The standard form of a hyperbola centered at (h, k) is $$\frac{(x-h)^2}{a^2} - \frac{(y-k)^2}{b^2} = 1$$ or $$\frac{(y-k)^2}{a^2} - \frac{(x-h)^2}{b^2} = 1$$. In our given equation, $$x^2$$ and $$y^2$$ mean that h and k are both 0.

$$\text{Center} = (0, 0)$$

**step3 Determine the Vertices**

For a hyperbola with a horizontal transverse axis (meaning it opens left and right) and centered at (h, k), the vertices are located at $$(h \pm a, k)$$. Using our center (0, 0) and the value of $$a = 4$$.

$$\text{Vertices} = (0 \pm 4, 0)$$

$$\text{Vertices} = (4, 0) \text{ and } (-4, 0)$$

**step4 Determine the Foci**

For a hyperbola with a horizontal transverse axis and centered at (h, k), the foci are located at $$(h \pm c, k)$$. Using our center (0, 0) and the value of $$c = 5$$.

$$\text{Foci} = (0 \pm 5, 0)$$

$$\text{Foci} = (5, 0) \text{ and } (-5, 0)$$

**step5 Determine the Equations of the Asymptotes**

Asymptotes are lines that the hyperbola approaches but never touches. For a hyperbola with a horizontal transverse axis centered at (h, k), the equations of the asymptotes are given by $$y - k = \pm \frac{b}{a}(x - h)$$. Using our center (0, 0), $$a = 4$$, and $$b = 3$$.

$$y - 0 = \pm \frac{3}{4}(x - 0)$$

$$y = \pm \frac{3}{4}x$$

This gives us two separate equations for the asymptotes:

$$y = \frac{3}{4}x$$

$$y = -\frac{3}{4}x$$

**step6 Determine the Domain**

The domain refers to all possible x-values for which the hyperbola exists. Since our hyperbola opens left and right, it extends outwards from its vertices along the x-axis. The x-coordinates of the vertices are -4 and 4. This means the graph exists for x-values less than or equal to -4, or greater than or equal to 4.

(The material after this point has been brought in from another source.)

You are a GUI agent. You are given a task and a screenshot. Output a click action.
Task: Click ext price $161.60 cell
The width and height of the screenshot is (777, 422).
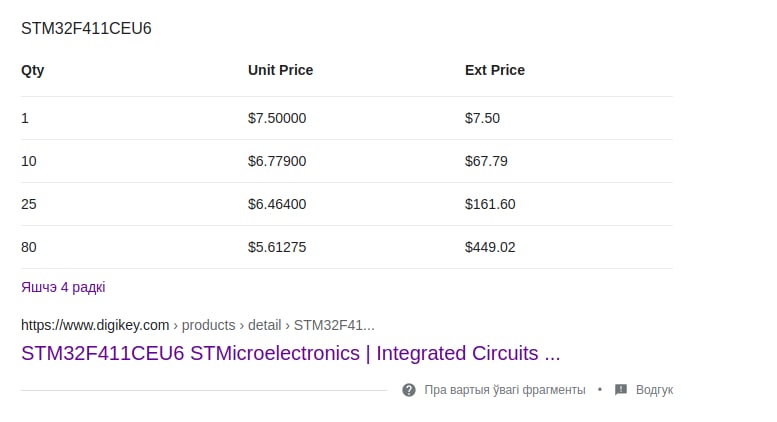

$$\text{Domain} = (-\infty, -4] \cup [4, \infty)$$

**step7 Determine the Range**

The range refers to all possible y-values for which the hyperbola exists. For a horizontal hyperbola, the branches extend infinitely upwards and downwards, covering all real numbers on the y-axis.

$$\text{Range} = (-\infty, \infty)$$

Alternative answer

Answer:
Domain: $(-\infty, -4] \cup [4, \infty)$
Range: $(-\infty, \infty)$
Center: $(0, 0)$
Vertices: $(-4, 0)$ and $(4, 0)$
Foci: $(-5, 0)$ and $(5, 0)$
Asymptotes: $y = \frac{3}{4}x$ and $y = -\frac{3}{4}x$
Graph: (To graph, plot the center, vertices, then draw a box using 'a' and 'b' values, draw asymptotes through the corners of the box, and sketch the curves starting from the vertices outward, approaching the asymptotes.) Explain
This is a question about graphing a hyperbola and finding its important parts like the center, vertices, foci, and asymptotes, along with its domain and range. Hyperbolas are cool shapes that open up, down, left, or right! . The solving step is:

First, I looked at the equation $\frac{x^{2}}{16}-\frac{y^{2}}{9}=1$. This looks like the standard way we write down a hyperbola's equation, which is $\frac{x^2}{a^2} - \frac{y^2}{b^2} = 1$ when it opens sideways (left and right).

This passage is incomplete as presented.